**Text excerpt:**
....

Bank shall have the discretion to consider as an “Eligible Receivable” the unpaid portion of any other account of Borrower which does not meet the above conditions.

     1.16 Event of Default . The term “Event of Default” shall have the meaning set forth in Section 8 of this Agreement.

     1.17 Insolvency Proceeding . The term “Insolvency Proceeding” means any proceeding commenced by or against any person or entity, including Borrower or Broker-Dealer under any provision of the federal Bankruptcy Code, as amended, or under any other bankruptcy or insolvency law, including, but not limited to, assignments for the benefit of creditors, formal or informal moratoriums, compositions or extensions with some or all creditors.

     1.18 Judicial Officer or Assignee . The term “Judicial Officer or Assignee” means any trustee, receiver, controller, custodian, assignee for the benefit of creditors or any other person or entity having powers or duties like or similar to the powers and duties of a trustee, receiver, controller, or assignee for the benefit of creditors.

     1.19 Loan Documents . The term “Loan Documents” means this Agreement, the Security Agreement the Broker-Dealer Security Agreement and any other document executed in connection therewith and any amendment, modification or restatement thereof.

     1.20 Master Agreement Contract Parties . The term “Master Agreement Contract Parties” shall mean every party with whom Broker-Dealer has entered into Master Agreement Among Underwriters or a similar document (including, without limitation, Banc of America Securities; Bear, Stearns & Co. Inc.; Credit Suisse First Boston; Deutsche Banc Alex Brown; Donaldson, Lufkin & Jenrette; Goldman Sachs; Chase, Hambrecht & Quist; Lehman Brothers; Merrill Lynch & Co; Morgan Stanley; Salomon Smith Barney; and Stephens, Inc.).

     1.21 Obligations . The term “Obligations” means any and all obligations, loans, advances, overdrafts, debts, liabilities (including, without limitation, any and all amounts charged to Borrower’s account pursuant to any agreement authorizing Bank to charge Borrower’s account), covenants, promises and duties owing by Borrower to Bank (of any kind and description) under this Agreement and by Borrower or Broker-Dealer and any other Loan Document, whether direct or indirect, absolute or contingent, due or to become due, now existing or hereafter arising, and including, without limitation, all interest not paid when due and all Bank Expenses.

     1.22 Operating Account . The term “Operating Account” shall have the meaning provided in Section 2.2 below.

     1.23 Proceeds . The term “Proceeds” means whatever is received upon the sale, lease, exchange, collection or other disposition of Collateral or proceeds, including, without limitation, proceeds of insurance covering Collateral, tax refunds, and any and all

 


 

accounts, notes, instruments, chattel paper, equipment, money, deposit accounts, goods, or other tangible and intangible property of Borrower resulting from the sale or other disposition of the Collateral, and the proceeds thereof.

....

**Dataset entries:**
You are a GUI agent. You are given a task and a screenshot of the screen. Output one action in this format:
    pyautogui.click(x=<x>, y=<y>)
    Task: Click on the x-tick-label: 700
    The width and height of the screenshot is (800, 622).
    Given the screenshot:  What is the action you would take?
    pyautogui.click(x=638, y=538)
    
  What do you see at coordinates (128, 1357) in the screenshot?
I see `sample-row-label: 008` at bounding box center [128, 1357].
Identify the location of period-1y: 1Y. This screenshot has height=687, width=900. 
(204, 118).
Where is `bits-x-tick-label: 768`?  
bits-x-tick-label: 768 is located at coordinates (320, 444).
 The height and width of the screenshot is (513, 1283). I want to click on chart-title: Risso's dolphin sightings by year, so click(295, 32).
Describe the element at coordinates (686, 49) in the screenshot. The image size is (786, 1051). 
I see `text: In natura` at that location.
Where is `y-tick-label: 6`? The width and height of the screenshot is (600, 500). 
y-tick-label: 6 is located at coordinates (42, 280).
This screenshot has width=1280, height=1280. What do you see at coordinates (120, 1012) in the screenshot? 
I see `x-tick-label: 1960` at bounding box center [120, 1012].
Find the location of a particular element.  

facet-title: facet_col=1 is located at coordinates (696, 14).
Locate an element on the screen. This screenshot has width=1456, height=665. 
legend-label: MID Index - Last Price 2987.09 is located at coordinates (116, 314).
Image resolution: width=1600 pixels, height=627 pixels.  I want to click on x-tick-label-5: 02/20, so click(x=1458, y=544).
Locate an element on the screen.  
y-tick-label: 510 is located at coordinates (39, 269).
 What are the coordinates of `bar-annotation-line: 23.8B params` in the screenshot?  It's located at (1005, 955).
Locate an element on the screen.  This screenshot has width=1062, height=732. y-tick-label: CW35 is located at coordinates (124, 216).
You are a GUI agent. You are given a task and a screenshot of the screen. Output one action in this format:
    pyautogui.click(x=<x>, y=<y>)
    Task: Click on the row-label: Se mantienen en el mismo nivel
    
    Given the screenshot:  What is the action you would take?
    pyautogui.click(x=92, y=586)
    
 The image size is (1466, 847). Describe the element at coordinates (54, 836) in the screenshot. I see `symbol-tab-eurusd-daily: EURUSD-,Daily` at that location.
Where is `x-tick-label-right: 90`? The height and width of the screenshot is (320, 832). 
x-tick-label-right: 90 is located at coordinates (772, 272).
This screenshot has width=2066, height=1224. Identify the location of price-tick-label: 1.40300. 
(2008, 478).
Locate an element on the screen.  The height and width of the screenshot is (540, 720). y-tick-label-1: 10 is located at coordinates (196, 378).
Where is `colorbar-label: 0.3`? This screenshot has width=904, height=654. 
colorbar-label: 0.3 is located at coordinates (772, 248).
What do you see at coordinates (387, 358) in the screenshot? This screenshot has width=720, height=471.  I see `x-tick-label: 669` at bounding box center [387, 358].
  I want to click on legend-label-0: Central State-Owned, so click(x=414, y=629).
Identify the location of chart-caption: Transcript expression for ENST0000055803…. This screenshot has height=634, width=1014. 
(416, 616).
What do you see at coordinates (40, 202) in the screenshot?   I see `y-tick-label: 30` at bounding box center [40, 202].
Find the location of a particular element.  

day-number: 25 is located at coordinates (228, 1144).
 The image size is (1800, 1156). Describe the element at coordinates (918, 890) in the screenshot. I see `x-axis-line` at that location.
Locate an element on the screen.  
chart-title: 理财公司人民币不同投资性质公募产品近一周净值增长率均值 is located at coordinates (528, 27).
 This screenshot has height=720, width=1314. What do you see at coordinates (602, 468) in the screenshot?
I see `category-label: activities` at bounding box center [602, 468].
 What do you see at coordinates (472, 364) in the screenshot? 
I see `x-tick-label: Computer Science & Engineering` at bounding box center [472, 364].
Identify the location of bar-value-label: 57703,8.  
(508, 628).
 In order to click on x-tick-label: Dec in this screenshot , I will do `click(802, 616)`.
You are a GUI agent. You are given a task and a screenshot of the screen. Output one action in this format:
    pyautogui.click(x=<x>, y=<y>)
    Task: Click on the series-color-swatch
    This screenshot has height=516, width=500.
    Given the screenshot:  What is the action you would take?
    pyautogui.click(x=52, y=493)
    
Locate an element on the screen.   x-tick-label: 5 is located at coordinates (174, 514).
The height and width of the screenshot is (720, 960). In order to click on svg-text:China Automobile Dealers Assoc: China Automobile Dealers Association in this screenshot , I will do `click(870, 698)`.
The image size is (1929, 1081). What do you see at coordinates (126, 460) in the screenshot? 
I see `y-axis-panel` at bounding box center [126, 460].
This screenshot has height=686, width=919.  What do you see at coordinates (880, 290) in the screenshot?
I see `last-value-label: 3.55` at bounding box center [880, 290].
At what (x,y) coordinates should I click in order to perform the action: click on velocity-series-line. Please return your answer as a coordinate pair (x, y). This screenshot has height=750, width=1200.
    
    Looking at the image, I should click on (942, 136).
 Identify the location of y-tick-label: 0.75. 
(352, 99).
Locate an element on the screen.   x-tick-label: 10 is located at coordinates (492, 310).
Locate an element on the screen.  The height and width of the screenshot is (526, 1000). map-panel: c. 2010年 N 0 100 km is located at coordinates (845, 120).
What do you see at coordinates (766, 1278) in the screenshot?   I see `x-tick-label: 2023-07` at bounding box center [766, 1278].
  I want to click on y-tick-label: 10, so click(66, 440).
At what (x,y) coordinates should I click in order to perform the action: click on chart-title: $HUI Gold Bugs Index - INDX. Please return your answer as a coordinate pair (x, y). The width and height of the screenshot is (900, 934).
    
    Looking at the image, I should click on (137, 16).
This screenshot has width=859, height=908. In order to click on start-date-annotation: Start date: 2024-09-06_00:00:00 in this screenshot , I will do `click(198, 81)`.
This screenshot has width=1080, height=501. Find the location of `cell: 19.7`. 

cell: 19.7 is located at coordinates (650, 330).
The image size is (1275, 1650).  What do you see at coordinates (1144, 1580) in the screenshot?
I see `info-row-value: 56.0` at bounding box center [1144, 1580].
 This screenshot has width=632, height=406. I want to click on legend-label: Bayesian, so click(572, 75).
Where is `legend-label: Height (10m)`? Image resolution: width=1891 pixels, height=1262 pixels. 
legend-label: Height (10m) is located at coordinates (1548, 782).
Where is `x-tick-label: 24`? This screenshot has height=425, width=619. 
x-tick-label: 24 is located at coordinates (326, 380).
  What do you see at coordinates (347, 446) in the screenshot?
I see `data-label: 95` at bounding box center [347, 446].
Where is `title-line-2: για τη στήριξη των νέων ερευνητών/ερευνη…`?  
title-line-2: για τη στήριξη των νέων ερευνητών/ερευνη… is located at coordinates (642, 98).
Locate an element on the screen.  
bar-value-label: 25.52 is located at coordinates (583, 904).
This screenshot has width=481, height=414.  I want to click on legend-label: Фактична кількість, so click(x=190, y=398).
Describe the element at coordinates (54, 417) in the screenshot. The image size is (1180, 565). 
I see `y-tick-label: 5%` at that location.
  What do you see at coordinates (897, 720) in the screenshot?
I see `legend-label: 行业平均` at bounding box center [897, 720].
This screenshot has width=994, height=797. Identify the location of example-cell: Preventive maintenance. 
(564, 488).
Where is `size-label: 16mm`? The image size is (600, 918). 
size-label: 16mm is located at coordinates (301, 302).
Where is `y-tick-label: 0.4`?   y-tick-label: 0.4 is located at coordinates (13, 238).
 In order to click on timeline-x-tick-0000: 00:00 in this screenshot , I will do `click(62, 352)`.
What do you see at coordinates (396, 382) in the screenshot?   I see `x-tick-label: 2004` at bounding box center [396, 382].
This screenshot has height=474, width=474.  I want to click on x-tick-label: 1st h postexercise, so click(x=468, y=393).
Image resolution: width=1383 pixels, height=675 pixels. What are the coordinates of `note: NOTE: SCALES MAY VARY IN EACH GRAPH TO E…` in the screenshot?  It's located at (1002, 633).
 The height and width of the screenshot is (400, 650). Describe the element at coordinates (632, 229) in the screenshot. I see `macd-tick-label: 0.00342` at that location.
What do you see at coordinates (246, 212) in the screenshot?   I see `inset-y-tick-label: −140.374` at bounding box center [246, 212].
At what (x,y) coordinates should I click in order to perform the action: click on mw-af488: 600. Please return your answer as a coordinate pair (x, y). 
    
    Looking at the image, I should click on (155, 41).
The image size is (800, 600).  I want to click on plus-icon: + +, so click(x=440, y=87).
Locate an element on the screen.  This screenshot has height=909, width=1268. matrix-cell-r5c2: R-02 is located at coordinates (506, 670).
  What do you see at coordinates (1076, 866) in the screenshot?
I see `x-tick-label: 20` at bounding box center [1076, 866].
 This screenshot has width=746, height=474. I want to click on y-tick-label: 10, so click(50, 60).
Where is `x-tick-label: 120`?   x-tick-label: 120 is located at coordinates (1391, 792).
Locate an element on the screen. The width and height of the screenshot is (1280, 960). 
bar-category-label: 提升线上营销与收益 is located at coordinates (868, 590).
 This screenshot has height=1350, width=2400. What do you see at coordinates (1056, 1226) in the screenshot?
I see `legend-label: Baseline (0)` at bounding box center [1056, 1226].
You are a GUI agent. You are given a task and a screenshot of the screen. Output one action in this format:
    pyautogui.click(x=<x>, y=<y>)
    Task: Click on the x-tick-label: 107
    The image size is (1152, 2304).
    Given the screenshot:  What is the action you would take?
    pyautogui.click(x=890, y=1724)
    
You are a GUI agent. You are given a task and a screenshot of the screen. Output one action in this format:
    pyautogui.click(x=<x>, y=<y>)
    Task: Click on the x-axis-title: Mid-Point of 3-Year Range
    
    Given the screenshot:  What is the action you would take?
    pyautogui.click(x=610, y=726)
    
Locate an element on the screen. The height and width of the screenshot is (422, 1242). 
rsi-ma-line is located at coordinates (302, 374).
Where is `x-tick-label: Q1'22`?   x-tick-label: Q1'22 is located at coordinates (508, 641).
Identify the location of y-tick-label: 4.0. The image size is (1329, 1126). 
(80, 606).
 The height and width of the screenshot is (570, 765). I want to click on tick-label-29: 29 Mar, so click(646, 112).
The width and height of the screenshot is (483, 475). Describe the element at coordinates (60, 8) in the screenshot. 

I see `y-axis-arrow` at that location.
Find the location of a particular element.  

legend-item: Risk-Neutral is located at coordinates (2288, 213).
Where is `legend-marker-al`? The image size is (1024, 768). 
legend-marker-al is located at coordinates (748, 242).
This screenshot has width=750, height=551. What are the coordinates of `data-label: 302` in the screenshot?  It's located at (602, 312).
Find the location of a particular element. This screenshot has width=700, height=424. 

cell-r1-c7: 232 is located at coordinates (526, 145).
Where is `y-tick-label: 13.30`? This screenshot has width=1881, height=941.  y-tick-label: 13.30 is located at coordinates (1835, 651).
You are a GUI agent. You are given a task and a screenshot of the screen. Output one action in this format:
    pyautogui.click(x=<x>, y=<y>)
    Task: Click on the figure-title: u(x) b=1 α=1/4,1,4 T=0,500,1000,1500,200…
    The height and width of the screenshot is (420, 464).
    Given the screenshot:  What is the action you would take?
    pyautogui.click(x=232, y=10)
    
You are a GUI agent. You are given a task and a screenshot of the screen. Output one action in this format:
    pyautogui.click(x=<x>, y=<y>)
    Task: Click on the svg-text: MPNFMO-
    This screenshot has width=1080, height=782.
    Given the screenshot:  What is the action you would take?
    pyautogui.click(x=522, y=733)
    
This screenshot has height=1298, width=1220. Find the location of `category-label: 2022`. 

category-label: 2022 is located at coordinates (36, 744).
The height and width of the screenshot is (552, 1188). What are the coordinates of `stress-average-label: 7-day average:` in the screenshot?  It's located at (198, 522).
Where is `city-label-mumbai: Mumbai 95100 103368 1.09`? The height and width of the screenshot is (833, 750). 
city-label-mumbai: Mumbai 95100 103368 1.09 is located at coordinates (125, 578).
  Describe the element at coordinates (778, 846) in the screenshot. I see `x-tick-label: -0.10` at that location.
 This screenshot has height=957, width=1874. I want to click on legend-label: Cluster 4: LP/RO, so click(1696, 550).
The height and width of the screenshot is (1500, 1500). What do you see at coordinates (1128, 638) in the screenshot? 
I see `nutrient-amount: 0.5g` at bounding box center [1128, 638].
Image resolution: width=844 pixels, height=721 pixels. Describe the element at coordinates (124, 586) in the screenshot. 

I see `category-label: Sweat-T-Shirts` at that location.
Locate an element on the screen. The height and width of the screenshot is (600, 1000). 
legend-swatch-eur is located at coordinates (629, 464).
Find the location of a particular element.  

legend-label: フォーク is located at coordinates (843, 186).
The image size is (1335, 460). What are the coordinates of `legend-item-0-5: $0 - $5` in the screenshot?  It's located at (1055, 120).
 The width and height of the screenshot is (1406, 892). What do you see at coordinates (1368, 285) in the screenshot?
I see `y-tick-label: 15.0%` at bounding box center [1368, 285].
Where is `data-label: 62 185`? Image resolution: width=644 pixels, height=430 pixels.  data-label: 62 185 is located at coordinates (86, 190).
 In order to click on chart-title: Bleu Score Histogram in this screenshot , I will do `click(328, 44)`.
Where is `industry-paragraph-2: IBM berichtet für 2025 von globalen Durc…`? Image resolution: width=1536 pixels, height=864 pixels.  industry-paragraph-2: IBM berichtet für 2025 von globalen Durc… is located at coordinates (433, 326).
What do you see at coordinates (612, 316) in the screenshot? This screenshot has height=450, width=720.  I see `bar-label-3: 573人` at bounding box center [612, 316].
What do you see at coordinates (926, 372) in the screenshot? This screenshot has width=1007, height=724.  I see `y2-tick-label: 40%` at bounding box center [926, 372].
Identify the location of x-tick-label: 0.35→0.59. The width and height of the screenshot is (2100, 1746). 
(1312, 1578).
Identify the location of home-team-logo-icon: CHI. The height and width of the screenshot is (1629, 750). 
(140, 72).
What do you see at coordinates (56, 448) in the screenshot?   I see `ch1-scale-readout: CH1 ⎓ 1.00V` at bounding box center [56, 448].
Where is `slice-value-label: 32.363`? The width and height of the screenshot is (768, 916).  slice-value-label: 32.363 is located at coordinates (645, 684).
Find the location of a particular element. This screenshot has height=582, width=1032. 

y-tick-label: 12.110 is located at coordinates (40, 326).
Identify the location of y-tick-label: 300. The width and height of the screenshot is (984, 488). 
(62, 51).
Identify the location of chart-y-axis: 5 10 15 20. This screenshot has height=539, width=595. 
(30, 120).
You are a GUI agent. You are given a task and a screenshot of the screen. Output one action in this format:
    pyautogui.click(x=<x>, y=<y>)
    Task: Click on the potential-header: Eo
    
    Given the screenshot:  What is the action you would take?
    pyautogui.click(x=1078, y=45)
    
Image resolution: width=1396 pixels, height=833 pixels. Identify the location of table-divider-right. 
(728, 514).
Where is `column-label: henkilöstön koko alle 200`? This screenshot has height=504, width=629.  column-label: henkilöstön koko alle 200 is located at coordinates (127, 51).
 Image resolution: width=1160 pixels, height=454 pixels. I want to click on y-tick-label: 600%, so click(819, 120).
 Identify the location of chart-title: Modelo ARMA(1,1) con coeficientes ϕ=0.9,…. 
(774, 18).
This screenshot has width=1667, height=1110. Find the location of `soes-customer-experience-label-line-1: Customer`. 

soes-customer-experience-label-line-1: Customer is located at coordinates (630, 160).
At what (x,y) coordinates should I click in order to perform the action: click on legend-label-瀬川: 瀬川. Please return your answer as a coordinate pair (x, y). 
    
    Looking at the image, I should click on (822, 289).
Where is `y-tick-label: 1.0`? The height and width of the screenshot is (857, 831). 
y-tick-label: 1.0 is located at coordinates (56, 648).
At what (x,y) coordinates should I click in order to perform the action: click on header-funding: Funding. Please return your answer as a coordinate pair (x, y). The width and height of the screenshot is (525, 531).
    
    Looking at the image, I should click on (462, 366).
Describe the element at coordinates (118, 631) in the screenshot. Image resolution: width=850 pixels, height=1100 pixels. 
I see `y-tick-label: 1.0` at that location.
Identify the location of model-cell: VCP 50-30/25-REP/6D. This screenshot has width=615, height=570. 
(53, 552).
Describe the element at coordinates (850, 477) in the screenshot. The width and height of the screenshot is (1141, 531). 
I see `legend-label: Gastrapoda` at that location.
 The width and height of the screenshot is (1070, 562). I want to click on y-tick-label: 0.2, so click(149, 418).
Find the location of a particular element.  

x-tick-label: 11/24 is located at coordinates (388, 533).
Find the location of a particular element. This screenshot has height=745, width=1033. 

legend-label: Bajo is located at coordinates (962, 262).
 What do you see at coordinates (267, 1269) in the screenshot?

....

**Work instructions:**
In the loan agreement definitions, where does the text say the meaning of "Event of Default" is set forth?

**Result for this exercise:**
In Section 8 of the Agreement.